TASK MATERIAL START

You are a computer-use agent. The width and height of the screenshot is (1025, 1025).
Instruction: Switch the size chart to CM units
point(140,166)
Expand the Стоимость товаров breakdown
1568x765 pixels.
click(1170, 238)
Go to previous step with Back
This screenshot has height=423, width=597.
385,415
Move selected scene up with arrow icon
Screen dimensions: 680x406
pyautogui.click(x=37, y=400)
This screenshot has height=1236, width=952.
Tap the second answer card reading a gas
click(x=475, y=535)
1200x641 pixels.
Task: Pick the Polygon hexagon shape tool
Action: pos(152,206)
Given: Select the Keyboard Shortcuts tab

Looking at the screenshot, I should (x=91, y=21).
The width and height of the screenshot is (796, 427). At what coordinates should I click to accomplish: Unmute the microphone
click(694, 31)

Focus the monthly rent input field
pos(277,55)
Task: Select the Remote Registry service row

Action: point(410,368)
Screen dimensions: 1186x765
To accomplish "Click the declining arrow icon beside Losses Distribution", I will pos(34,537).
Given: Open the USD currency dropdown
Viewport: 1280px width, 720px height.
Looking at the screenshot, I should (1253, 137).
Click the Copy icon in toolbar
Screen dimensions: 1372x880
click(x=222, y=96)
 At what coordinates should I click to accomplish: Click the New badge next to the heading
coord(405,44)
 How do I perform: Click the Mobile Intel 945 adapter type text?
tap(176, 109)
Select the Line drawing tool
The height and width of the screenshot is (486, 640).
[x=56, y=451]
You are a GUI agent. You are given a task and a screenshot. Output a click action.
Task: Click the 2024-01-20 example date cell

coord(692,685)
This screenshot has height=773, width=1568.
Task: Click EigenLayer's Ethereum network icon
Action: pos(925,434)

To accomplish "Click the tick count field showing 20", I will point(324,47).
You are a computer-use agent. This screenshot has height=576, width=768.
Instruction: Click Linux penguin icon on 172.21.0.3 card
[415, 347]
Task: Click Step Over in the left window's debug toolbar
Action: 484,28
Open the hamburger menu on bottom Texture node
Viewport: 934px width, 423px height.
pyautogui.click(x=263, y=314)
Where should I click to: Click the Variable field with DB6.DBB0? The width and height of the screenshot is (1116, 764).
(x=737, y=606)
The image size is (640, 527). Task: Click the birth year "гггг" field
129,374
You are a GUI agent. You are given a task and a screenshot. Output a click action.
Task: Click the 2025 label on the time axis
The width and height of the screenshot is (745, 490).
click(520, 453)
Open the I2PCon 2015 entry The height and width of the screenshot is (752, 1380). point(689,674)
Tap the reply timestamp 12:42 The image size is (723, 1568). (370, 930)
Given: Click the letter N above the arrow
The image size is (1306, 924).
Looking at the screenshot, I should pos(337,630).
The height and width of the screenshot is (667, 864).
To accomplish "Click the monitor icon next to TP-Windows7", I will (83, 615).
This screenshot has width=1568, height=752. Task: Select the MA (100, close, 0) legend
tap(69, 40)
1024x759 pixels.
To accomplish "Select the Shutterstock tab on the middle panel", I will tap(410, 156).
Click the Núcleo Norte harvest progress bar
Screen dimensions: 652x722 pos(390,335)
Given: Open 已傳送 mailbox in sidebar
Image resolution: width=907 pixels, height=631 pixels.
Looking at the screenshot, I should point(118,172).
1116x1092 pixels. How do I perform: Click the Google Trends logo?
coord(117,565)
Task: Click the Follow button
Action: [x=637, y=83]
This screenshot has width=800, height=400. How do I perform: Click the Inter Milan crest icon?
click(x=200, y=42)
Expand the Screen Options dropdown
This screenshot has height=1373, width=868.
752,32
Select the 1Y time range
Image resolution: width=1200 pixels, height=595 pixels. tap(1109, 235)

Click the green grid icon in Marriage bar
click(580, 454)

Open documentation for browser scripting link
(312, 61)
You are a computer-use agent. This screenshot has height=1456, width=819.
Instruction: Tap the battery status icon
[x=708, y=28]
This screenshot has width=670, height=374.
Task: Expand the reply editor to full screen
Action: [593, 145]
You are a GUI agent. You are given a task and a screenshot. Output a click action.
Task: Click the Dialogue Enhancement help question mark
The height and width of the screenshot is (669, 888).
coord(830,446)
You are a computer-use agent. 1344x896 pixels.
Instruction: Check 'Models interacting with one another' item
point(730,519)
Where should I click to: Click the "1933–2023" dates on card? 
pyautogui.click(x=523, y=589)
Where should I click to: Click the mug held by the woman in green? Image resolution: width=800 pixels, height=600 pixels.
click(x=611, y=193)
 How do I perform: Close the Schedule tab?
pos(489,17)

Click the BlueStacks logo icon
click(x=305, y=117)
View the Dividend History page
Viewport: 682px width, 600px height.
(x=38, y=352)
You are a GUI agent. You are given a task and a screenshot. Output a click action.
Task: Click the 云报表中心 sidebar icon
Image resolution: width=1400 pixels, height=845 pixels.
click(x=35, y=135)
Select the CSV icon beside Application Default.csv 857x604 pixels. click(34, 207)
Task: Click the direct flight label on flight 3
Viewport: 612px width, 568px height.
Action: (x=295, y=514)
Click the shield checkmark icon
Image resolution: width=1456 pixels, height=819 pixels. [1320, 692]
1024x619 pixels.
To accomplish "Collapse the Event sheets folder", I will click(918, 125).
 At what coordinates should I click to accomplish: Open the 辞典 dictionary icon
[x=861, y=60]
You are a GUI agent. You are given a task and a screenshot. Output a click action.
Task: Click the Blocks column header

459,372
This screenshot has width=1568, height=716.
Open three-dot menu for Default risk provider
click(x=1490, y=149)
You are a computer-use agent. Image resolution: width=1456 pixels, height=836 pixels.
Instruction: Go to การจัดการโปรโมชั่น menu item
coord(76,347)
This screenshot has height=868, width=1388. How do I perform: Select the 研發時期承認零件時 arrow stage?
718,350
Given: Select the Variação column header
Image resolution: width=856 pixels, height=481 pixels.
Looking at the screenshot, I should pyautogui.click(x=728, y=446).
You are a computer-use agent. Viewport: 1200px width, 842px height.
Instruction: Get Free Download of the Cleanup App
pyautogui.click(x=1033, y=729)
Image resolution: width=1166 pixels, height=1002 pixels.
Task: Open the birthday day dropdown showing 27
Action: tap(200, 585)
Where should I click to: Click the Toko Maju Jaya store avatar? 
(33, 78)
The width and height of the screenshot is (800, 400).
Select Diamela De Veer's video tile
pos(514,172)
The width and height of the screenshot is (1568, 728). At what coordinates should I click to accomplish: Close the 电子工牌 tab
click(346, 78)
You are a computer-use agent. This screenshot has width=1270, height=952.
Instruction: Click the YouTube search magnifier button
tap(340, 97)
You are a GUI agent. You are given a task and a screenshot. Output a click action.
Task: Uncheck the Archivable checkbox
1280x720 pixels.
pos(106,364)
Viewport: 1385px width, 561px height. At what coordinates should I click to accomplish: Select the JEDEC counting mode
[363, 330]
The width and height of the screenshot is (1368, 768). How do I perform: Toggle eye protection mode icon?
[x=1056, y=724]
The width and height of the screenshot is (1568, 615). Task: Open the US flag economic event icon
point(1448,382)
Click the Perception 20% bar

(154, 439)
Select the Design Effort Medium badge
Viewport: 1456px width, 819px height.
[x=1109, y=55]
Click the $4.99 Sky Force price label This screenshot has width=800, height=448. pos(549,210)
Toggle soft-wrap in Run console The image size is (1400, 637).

TASK MATERIAL END

→ YOUR INSTRUCTIONS
Scan the records above for the string "sidebar", then copy each line where it turns up.

→ SOLUTION FOR THIS PROBLEM
Given: Open 已傳送 mailbox in sidebar
Task: Click the 云报表中心 sidebar icon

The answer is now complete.